Jazz, retour aux sources prénatales

L’Arménie au cœur.

Ce n’est jamais une bonne idée que d’ignorer ses racines, qu’elles soient réelles ou imaginaires. Le jazz, musique ouverte, a toujours permis l’arrivée de nouveaux affluents. Par définition, il ne se refuse rien. Il lui arrive d’être submergé par des crues de ses ruisseaux, fleuves qui se transforment en mer, océan et dans lequel – provisoirement ? – il se noie.
Claude Tchamitchian, dans « Need Eden » – besoin d’un Eden, d’un Paradis ? – a décidé de renouer tous les liens de son histoire familiale et de son parcours de contrebassiste fortement ancré dans le « free jazz » et dans le jazz tout court. Les compositions, synthèse quelquefois, collages pour d’autres sont adaptées à son tentet. « Acoustic Lousadzak », nom de la réunion de ces 10 musiciens, tracent des itinéraires pour le moins curieux à travers trois suites : « Éveil », « Lumières » et « Passages » sorte de début d’une autobiographie dont on attend la suite. « Les promesses de l’aube » sont inscrites dans le noir de nos rêves, de nos fantasmes qui se développent dans le noir avec cette peur ancestrale pour dessiner des « Montagnes intimes » ouvertes aux « Lumières ». « Imaginer l’éternité » dans l’aube resplendissante, se croire soudain éternel pour « Laisser et se laisser » tomber dans « L’ivresse du chemin » pour « Rire de mourir » « Encore » et regarder « De l’autre côté d’où tu es né ».
Écrire avec des mots cette musique, c’est permettre d’entrer dans un monde étrange où cohabitent plusieurs cultures quasiment incarnées par les musicien-ne-s participant à l’aventure. Une musique très écrite qui laisse à chacun-e la possibilité de l’incarner avec ses émotions.
Il faut quand même dire que le type de jazz ici n’est pas traditionnel. Peut-être faudrait-il trouver un autre nom ?

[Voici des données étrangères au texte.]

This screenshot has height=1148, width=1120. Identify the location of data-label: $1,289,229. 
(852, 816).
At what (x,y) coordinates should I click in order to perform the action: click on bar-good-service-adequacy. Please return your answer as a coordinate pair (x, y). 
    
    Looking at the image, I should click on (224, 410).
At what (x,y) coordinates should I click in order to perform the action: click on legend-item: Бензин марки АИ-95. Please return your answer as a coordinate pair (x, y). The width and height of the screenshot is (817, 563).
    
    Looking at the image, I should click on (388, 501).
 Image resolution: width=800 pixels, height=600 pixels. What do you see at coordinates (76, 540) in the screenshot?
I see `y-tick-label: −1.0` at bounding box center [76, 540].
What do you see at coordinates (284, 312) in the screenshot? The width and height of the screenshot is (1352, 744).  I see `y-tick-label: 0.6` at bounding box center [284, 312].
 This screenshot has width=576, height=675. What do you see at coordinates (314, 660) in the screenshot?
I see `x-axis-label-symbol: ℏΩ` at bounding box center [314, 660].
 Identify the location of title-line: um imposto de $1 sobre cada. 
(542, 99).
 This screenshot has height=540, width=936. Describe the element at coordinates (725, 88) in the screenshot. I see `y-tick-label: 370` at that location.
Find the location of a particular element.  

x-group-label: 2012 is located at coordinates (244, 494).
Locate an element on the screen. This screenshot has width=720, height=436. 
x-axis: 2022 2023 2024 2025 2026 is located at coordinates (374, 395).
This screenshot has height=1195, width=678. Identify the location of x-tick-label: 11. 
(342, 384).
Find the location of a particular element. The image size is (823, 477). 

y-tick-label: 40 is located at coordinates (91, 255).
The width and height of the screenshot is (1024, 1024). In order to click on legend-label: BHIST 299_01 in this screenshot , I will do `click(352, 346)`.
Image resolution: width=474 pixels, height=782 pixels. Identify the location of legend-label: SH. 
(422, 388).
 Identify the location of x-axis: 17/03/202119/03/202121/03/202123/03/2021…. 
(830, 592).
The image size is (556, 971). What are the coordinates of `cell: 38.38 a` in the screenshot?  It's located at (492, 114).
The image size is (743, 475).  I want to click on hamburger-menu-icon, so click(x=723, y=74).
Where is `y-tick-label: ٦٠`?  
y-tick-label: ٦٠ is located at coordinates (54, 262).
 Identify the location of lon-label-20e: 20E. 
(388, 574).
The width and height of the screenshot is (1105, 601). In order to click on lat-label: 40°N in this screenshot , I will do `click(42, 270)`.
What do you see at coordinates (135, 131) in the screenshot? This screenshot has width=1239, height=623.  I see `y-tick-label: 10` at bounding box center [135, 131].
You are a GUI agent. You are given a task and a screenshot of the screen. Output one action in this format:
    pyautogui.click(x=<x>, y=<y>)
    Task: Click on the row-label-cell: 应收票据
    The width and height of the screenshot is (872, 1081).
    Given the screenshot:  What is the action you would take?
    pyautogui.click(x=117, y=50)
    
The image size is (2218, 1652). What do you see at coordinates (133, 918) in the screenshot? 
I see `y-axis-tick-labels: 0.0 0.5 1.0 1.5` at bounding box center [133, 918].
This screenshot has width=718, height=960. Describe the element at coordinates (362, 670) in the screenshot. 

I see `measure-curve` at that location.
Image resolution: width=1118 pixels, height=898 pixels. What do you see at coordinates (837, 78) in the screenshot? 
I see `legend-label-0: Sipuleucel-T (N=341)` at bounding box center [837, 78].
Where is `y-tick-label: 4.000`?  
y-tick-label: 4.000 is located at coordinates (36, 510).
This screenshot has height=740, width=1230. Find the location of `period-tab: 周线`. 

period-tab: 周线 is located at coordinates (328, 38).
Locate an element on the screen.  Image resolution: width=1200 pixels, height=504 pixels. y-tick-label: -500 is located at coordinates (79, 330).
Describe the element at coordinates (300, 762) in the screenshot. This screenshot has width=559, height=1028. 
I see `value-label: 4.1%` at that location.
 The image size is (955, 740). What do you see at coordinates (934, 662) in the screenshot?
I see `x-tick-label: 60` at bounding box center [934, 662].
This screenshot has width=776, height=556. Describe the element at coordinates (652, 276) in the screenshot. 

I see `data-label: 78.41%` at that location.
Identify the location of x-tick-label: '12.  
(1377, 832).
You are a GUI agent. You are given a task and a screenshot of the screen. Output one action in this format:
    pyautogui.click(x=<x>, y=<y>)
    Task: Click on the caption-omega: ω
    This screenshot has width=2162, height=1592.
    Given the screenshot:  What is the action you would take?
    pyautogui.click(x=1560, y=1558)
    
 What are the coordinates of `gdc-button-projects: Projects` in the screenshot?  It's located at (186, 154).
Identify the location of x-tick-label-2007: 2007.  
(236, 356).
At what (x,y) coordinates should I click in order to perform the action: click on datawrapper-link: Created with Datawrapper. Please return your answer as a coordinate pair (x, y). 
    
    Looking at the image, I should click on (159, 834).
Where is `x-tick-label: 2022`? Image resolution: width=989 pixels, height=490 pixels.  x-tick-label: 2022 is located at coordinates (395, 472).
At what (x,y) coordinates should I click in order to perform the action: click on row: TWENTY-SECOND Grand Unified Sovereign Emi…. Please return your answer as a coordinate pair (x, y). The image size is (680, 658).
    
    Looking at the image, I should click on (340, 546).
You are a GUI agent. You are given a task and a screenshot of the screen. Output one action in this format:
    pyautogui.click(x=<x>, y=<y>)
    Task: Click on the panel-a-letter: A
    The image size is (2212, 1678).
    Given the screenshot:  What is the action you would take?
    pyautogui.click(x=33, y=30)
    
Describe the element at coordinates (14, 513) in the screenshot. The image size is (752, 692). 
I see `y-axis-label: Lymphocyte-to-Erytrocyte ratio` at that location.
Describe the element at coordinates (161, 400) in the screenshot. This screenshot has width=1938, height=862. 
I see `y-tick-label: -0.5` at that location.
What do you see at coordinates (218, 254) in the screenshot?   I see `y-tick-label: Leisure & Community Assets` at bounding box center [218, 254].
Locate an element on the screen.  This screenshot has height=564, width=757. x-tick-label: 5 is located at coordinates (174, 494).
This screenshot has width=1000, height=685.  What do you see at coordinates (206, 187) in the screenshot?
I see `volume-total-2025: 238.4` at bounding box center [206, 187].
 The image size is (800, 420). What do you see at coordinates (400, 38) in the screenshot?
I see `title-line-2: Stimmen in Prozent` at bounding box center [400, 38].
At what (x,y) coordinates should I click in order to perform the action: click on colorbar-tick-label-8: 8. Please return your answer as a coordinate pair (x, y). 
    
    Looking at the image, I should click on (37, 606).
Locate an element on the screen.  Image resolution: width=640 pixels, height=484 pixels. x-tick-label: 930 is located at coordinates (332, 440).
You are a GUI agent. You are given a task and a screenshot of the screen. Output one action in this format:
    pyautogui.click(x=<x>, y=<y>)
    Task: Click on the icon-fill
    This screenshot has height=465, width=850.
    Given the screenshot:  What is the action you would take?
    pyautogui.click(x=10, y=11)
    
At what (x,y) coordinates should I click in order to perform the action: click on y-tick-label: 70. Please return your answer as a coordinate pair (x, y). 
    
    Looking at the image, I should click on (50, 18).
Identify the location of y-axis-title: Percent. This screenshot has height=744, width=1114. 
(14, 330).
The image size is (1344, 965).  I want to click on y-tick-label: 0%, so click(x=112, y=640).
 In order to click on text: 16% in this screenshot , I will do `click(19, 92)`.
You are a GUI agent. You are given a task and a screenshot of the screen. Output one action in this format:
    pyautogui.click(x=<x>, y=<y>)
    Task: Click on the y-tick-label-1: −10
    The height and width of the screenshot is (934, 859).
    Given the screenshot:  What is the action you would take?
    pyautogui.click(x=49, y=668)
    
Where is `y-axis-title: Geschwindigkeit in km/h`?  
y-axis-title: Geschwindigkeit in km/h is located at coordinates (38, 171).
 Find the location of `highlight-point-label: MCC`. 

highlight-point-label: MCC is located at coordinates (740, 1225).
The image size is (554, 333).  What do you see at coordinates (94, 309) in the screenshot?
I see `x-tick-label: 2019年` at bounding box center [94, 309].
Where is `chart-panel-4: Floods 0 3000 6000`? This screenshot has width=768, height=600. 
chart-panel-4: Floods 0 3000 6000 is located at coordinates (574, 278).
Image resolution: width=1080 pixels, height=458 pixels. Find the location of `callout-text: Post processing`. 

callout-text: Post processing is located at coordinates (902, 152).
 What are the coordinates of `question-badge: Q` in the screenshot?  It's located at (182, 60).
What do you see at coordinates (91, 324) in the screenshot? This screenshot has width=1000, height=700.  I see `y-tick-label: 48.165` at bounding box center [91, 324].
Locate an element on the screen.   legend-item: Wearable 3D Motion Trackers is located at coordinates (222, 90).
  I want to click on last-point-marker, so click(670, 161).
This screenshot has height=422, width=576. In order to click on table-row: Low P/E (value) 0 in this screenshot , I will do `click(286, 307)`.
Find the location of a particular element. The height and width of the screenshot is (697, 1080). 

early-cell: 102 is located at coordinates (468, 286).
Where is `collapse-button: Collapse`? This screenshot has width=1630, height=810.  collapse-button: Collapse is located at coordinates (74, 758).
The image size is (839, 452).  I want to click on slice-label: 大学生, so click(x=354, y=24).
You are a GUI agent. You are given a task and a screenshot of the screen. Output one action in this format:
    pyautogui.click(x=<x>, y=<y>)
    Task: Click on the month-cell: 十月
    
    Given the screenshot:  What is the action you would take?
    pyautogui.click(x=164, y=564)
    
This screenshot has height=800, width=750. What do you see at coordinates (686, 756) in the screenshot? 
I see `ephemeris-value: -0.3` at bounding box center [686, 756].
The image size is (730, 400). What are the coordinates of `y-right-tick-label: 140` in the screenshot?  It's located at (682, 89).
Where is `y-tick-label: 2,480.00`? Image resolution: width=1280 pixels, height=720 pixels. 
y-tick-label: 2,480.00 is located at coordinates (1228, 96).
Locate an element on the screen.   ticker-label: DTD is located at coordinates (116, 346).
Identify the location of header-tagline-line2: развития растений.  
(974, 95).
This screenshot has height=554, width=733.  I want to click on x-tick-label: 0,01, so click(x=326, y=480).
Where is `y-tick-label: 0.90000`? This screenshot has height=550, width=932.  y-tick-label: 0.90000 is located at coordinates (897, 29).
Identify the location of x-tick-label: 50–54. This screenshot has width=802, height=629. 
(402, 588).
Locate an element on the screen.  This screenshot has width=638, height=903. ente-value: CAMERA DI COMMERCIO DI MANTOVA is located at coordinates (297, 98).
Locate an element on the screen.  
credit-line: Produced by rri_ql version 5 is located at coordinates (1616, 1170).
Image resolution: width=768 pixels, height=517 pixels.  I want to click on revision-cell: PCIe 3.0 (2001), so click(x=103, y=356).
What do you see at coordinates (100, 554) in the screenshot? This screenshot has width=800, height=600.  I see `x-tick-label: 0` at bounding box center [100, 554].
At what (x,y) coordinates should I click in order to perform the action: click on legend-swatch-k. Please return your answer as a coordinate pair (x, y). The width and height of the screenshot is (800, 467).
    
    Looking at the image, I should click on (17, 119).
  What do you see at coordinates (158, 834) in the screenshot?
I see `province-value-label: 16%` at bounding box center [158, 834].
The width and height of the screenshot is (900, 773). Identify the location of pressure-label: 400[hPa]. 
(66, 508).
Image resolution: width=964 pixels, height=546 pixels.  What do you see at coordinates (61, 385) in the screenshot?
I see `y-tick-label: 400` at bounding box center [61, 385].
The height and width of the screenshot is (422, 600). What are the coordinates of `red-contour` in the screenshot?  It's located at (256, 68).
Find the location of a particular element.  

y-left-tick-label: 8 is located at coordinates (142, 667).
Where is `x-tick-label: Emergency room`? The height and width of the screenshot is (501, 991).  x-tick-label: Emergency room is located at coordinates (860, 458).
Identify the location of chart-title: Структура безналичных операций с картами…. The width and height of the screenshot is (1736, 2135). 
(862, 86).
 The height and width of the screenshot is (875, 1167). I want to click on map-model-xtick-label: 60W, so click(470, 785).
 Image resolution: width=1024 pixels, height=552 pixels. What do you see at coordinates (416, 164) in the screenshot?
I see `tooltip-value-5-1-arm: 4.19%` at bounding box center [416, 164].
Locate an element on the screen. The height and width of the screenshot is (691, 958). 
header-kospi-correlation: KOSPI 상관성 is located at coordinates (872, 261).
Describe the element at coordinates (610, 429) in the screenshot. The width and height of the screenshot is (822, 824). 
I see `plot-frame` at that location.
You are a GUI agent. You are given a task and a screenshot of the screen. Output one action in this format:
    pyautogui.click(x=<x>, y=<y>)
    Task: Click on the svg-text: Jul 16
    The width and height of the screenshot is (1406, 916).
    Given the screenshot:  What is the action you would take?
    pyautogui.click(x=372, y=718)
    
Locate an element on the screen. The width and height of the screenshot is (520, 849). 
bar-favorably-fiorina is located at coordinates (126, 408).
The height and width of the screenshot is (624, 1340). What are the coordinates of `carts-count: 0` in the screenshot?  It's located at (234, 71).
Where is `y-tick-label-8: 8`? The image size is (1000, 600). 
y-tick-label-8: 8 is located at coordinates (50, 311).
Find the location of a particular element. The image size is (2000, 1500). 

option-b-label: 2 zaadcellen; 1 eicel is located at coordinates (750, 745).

Alexis Avakian, saxophoniste, flûtiste et guitariste, mêle les influences. Celle de Archie Shepp avec une sonorité moins « terreuse », celle de l’Arménie et toute celle qu’il rencontre sur son chemin ou apportée par les musiciens avec qui il collabore. Artyom Minasyan apporte, au doudouk ce qu’il faut de l’Arménie, Fabrice Moreau de cette élasticité de la batterie capable de tous les dépassements sans rien renier de son passé, Ludovic Allainmat, pianiste et Mauro Gargano, contrebasse forment un couple rythmique donnant une assisse stable aux compositions du saxophoniste-leader. « Hi dream », bonjour rêve », est une ouverture vers d’autres mondes reposant sur les mondes d’hier et du présent. Chaque titre appelle une référence, d’un ami, d’un organisateur de spectacle ou d’autres sans compter « Lullaby » qui fait appel au conte de fées, une conclusion nécessaire dans notre monde moderne, barbare et sans pitié. Il lui maque cette hargne, cette colère qui se trouve au cœur du son de Archie Shepp. Souhaitons-lui, pour qu’il puisse se dépasser, de devenir méchant…
Nicolas Béniès.
« Need Eden », Acoustic Lousadzak, Claude Tchamitchian tentet, Label Emouvance, distribution Absilone/Socadisc ; « hi dream », Alexis Avakian, Paris Jazz Underground, Absilone/Socadisc.